Work instructions: Among the entries that follow, the required portion opens with the line containing "How do I perform: Open" and closes with the line containing "Task: Expand the". Give that portion again exactly, and nothing else.

Stored data entries
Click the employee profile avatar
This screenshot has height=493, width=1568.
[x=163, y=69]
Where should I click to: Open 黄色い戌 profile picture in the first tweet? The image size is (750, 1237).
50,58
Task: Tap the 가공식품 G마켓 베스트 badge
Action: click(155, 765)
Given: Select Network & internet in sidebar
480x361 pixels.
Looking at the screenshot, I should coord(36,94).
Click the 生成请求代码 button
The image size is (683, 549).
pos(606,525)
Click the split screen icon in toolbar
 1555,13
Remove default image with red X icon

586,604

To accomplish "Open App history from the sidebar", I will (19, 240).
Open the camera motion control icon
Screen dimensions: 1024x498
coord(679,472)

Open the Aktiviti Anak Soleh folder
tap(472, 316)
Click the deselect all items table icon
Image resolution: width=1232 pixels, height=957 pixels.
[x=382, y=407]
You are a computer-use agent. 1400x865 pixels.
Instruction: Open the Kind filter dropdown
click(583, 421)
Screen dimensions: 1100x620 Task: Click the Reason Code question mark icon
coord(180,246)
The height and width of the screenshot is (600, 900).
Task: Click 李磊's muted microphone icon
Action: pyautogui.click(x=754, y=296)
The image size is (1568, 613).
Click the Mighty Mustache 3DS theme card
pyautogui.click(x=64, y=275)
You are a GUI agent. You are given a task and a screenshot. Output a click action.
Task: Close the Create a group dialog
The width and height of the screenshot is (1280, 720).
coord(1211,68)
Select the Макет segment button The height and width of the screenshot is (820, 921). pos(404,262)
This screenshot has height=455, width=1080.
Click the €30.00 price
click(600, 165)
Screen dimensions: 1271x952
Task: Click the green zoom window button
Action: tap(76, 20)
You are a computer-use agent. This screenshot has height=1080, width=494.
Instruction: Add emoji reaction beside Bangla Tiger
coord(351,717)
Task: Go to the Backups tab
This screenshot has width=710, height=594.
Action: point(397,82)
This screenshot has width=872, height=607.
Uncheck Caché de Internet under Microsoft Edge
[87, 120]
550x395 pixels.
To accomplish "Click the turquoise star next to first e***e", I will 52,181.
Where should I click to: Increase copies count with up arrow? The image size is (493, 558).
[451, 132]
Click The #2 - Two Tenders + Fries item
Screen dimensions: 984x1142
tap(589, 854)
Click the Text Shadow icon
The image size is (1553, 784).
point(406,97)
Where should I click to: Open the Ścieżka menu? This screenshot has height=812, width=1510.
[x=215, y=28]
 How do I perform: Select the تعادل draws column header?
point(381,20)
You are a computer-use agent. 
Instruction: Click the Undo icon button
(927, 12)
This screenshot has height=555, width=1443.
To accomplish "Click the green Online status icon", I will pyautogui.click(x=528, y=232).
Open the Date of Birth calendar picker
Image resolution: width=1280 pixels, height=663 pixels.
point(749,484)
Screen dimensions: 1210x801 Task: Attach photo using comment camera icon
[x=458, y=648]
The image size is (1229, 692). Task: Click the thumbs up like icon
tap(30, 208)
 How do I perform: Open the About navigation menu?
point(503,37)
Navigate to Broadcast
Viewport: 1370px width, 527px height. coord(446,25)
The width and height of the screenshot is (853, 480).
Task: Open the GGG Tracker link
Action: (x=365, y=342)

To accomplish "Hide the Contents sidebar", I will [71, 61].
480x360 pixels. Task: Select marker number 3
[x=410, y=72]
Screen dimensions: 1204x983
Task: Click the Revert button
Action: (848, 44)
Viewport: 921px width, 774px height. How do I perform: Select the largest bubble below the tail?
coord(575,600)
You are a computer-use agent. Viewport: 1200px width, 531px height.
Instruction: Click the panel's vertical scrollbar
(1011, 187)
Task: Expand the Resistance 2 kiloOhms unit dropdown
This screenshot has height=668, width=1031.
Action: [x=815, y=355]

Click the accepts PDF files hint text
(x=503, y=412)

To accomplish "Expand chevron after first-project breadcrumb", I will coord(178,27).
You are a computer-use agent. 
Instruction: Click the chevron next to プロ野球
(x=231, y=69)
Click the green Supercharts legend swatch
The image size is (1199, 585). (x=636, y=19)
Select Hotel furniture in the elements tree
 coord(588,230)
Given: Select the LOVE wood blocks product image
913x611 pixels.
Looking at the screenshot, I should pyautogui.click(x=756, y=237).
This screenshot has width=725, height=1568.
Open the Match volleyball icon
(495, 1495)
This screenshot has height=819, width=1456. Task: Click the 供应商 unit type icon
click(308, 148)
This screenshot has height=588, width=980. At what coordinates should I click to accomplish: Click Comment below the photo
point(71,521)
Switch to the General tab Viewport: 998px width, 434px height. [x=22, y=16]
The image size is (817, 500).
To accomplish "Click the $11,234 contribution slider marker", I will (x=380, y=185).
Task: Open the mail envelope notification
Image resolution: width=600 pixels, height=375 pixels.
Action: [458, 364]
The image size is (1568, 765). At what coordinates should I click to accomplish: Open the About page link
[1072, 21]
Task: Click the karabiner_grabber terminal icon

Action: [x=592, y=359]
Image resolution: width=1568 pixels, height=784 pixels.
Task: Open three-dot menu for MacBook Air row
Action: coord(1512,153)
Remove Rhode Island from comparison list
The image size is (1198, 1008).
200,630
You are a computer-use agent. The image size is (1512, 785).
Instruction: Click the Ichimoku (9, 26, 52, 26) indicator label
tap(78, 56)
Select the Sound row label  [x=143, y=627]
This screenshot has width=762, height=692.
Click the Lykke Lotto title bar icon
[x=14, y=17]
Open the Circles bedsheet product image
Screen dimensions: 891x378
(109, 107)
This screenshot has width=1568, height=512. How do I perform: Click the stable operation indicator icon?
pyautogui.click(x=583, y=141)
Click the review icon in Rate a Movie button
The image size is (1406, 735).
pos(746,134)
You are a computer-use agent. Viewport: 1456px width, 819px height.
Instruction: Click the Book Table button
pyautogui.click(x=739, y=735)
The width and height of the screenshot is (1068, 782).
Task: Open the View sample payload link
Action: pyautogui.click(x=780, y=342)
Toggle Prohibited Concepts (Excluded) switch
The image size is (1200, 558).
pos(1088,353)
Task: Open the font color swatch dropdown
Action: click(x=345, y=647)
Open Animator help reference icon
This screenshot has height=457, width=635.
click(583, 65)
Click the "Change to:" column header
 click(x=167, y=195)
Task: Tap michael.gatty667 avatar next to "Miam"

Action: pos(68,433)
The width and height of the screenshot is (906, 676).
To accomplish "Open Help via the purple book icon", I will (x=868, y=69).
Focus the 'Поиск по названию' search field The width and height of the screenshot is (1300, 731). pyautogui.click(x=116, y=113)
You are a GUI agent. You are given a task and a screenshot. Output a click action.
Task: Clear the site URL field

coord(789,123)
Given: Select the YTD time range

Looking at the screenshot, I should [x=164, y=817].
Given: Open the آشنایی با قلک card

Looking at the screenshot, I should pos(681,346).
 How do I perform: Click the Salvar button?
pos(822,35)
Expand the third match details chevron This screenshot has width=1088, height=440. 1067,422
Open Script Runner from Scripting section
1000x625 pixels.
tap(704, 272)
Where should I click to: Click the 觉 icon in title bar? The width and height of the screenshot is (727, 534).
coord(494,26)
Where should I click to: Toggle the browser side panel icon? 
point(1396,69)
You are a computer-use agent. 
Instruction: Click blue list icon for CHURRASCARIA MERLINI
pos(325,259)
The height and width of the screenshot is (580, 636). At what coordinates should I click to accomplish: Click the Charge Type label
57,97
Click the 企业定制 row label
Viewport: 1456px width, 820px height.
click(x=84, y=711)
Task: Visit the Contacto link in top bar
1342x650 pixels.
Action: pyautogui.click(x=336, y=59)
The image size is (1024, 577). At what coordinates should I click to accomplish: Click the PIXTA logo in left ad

Exercise result:
 How do I perform: Open the About navigation menu?
point(503,37)
Navigate to Broadcast
Viewport: 1370px width, 527px height. coord(446,25)
The width and height of the screenshot is (853, 480).
Task: Open the GGG Tracker link
Action: (x=365, y=342)

To accomplish "Hide the Contents sidebar", I will [71, 61].
480x360 pixels. Task: Select marker number 3
[x=410, y=72]
Screen dimensions: 1204x983
Task: Click the Revert button
Action: (848, 44)
Viewport: 921px width, 774px height. How do I perform: Select the largest bubble below the tail?
coord(575,600)
You are a computer-use agent. Viewport: 1200px width, 531px height.
Instruction: Click the panel's vertical scrollbar
(1011, 187)
Task: Expand the Resistance 2 kiloOhms unit dropdown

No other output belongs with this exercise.